* _REQUIREMENT A_: Using the passage on design trends, decide whether each statement agrees with it: (i) In the Inside Design survey, 62.3% of designers had a team conversation about diversity, equity, and inclusion at work. (ii) Airbnb created a section on accessibility features for guests. (iii) The Scentbird feature Scent Profile asks questions to work out which perfumes best fit each customer. Answer yes or no for each, and quote the passage's deciding words.
* _REQUIREMENT B_:
Answer these questions from the passage on design trends:
(i) What percentage of designers said the team conversation was the first time they had it?
(ii) For which section did The New York Times editors ask GPT-3 to write a love piece?
(iii) What did designers briefly think had replaced them this year?
* _REQUIREMENT C_: Resume the passage on design trends, starting after its final sentence.

* _TEXT PASSAGE_:
☆ ☆ ☆ ☆ ☆

If I wanted to point out one major trend this year, I would say it's the impact of accessibility and diversity on design. According to an Inside Design survey, 62.3% of designers had a team conversation about diversity, equity, and inclusion at work-and 26.4% said it was

the first time they had it. All visual pictures and emojis now should represent the diversity of people's abilities or disabilities and their race, gender, and culture. 

It's become a mission to integrate inclusive design and accessibility into a company's culture to influence the whole design practice and product development systems.

Even more important is that the trend went far beyond web design and into the products. For example, Airbnb created a section on accessibility features for hosts to answer questions about hosting people with disabilities.

AI and big data

Machine learning has been used to create targeted campaigns that increase sales for a long time. In e-commerce, marketers collect and analyze large amounts of data to provide online customers with an experience similar to what they would have in store. From customer preferences to the price of competing products, companies collect and seek to use increasing amounts of data. 

At Scentbird, we show recommendations based on the perfumes users viewed, liked, or ordered before. Our feature Scent Profile asks questions to figure out what perfumes fit best for each customer. 

It is only a matter of time until customers won't need to interact with an interface at all.They will simply receive personalized offers based on clicks through banners and other interactions. Companies will know when someone runs out of toilet paper and can deliver it right away.

Chatbots and GPT-3 

GPT3, a neural network-powered language model that takes a load of text and then guesses what the next word is a huge leap for AI development. For a little while this year, designers thought they had been replaced by a Figma plugin - one that utilized AI to auto-generate screens based on a text entry from the user. It also means websites can be created from scratch - after you teach the GPT-3 engine to figure out what you want, it can create a typical website in seconds. 

The New York Times editors enjoy playing with GPT-3 too. They recently asked the robot to write a love piece for their Modern Love section. If you can evaluate the words and use them for training and tuning the AI, it can create future text predictions on the unlabeled data. You repeat the process until predictions start to converge. "Like all romances, some turned out better than others,"- their human editor Cade Metz summed up the writing.

☆ ☆ ☆ ☆ ☆

(Records from a data source)
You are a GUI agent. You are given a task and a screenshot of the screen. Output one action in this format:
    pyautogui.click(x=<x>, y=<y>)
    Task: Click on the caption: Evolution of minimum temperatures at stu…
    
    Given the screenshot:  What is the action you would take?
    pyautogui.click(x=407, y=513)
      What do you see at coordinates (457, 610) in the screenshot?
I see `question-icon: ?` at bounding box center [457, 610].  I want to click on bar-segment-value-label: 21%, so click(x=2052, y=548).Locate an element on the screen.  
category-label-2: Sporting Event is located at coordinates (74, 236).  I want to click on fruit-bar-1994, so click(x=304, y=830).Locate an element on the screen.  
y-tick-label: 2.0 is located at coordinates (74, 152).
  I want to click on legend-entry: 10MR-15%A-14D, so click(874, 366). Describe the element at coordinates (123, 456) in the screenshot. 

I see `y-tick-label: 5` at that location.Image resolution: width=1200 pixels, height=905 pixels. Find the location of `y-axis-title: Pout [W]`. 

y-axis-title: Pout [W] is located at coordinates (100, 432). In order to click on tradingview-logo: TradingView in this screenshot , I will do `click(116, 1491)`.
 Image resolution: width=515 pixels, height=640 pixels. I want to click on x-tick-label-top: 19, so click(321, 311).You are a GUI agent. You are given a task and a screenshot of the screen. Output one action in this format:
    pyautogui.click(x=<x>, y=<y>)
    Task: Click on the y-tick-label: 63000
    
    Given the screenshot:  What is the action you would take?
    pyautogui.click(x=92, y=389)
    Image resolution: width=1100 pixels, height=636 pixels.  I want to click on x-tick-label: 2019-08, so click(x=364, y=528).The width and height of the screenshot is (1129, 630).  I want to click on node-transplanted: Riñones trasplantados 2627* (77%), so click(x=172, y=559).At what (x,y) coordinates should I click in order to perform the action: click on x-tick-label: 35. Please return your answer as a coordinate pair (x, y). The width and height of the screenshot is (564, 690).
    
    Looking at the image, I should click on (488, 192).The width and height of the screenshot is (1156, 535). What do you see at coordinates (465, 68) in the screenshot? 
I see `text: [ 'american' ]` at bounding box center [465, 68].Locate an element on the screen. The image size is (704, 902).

☆ ☆ ☆ ☆ ☆

* _EXPECTED ANSWER A_:
(i) Yes: "62.3% of designers had a team conversation about diversity, equity, and inclusion at work"
(ii) No: "Airbnb created a section on accessibility features for hosts to answer questions about hosting people with disabilities"
(iii) Yes: "Our feature Scent Profile asks questions to figure out what perfumes fit best for each customer"

* _EXPECTED ANSWER B_:
(i) 26.4%
(ii) The Modern Love section
(iii) A Figma plugin that used AI to auto-generate screens based on a text entry from the user

* _EXPECTED ANSWER C_:
Another trend based on neural networks is a variety of chatbots. They help users navigate sites to choose products, and in the case of Scentbird, they also significantly reduce the load on support.

This year, chatbots have completely hit the mainstream. H&M, for example, uses bots to help visitors on their website find what they're looking for. They also make suggestions to the customer on what they might want to try based on their preferences. The beauty store, Sephora, lets visitors try lipsticks and eyeshadows on a photo of themselves that they share with the bot. The bot's AI technology identifies the user's facial features and uses augmented reality to apply these makeup tests.

As they replace humans, these chatbots have already saved companies millions of dollars in salaries and immensely improved the customer experience. 

Mobile-first and touch gestures

Ninety percent of our traffic at Scentbird comes from mobile. The trend of mobile-first has continued, and now we mostly consume content through our phones.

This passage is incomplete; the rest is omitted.